Selected extract:
# # #
Film Review: Islands
By Mahil Senathirajah
Directed by Martin Edralin
94 min - Canada
North American Independent Cinema
Islands is an elegantly understated and emotionally nuanced film. It follows the story of Joshua, a painfully shy but tender hearted Filipino-Canadian immigrant; lonely and longing for love. Living with his parents at 50, Joshua quits his job to take care of his ailing father after his mother suddenly passes away, further deepening his isolation. A cousin comes to help for a few weeks, escaping the indentured servitude that is effectively her caregiving job in Kuwait.
The film could have been manipulative, focusing on the big emotional beats inherent in the premise. Instead, it trusts that small moments of domestic drama can carry the film and engage the audience. Simple, scoreless scenes of toileting his father, being taught how to chop an onion by the cousin and praying for and end to his loneliness create a deep empathy for Joshua’s internal struggle. The cumulative effective of those naturalistic scenes is emotionally powerful.
# # #
Given entries:
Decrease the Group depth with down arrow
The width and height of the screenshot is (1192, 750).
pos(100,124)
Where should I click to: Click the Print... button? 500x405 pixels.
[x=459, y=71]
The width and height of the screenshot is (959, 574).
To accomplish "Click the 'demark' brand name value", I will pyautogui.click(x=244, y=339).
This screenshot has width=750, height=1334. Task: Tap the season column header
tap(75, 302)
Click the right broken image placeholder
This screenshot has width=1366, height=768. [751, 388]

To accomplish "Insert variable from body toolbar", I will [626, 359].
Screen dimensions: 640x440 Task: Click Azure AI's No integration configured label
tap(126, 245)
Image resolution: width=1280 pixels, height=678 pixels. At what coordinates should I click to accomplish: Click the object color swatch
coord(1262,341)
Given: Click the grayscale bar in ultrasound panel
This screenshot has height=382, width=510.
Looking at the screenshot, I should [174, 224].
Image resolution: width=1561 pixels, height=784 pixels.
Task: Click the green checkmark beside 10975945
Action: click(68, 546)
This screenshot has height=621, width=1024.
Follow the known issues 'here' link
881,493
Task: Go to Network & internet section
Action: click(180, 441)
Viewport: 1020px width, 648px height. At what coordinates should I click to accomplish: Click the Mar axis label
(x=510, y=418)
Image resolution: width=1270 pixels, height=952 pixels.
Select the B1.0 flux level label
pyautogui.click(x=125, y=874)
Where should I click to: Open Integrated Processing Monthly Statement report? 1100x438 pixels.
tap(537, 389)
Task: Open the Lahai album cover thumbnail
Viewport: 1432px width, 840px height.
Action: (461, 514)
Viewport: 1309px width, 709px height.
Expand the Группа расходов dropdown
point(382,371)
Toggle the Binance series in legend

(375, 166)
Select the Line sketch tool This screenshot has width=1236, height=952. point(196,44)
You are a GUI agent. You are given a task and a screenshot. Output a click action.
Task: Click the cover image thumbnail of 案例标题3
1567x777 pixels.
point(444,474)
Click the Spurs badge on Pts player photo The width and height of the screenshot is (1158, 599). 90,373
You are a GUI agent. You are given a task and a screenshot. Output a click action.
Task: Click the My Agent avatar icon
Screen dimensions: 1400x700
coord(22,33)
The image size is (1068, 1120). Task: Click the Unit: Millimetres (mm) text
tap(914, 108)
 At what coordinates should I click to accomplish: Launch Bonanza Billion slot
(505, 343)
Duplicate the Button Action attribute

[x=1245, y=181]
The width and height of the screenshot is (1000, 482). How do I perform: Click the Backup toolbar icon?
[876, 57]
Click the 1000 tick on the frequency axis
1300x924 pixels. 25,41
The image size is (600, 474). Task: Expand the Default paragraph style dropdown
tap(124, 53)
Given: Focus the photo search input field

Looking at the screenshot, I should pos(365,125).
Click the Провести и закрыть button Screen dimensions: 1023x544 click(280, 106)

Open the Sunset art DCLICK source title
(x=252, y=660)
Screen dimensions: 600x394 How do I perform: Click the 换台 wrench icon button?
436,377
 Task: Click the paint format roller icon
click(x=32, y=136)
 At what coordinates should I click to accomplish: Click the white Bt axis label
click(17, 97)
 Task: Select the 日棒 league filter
# # #
Set of tasks:
**a)** Write out the stretch of the review of the film Islands from "The film could" through "is emotionally powerful.".
**b)** Answer these questions from the review of Islands.
(i) Who directed the film?
(ii) How old is Joshua while living with his parents?
(iii) In what country does the cousin hold her caregiving job?
**c)** Extend the review of Islands beyond its last sentence.
The rows aren't needed for any of this.

Replies:
**a)**
The film could have been manipulative, focusing on the big emotional beats inherent in the premise. Instead, it trusts that small moments of domestic drama can carry the film and engage the audience. Simple, scoreless scenes of toileting his father, being taught how to chop an onion by the cousin and praying for and end to his loneliness create a deep empathy for Joshua’s internal struggle. The cumulative effective of those naturalistic scenes is emotionally powerful.

**b)**
(i) Martin Edralin
(ii) 50
(iii) Kuwait

**c)**
The film is also about the profound but unavoidable sacrifice that new immigrants make to forge a new life. For anyone who has been a caregiver or relied on the humanity of a caregiver to take care of a loved one, the film will make you cry. It did me.
The film is also particularly resonant right now given the unsung heroism of low-paid health care workers in fighting covid, many women of color. Acclaimed documentarian Matt Heineman (Cartel Land) has a film out, “The First Wave”, which got cameras into Long Island Jewish Medical Center at the very beginning of the pandemic. One of the stories it follows centers on a pregnant, Filipina nurse and her family. The film is essentially war reporting and the nurse a war hero. It is on Hulu.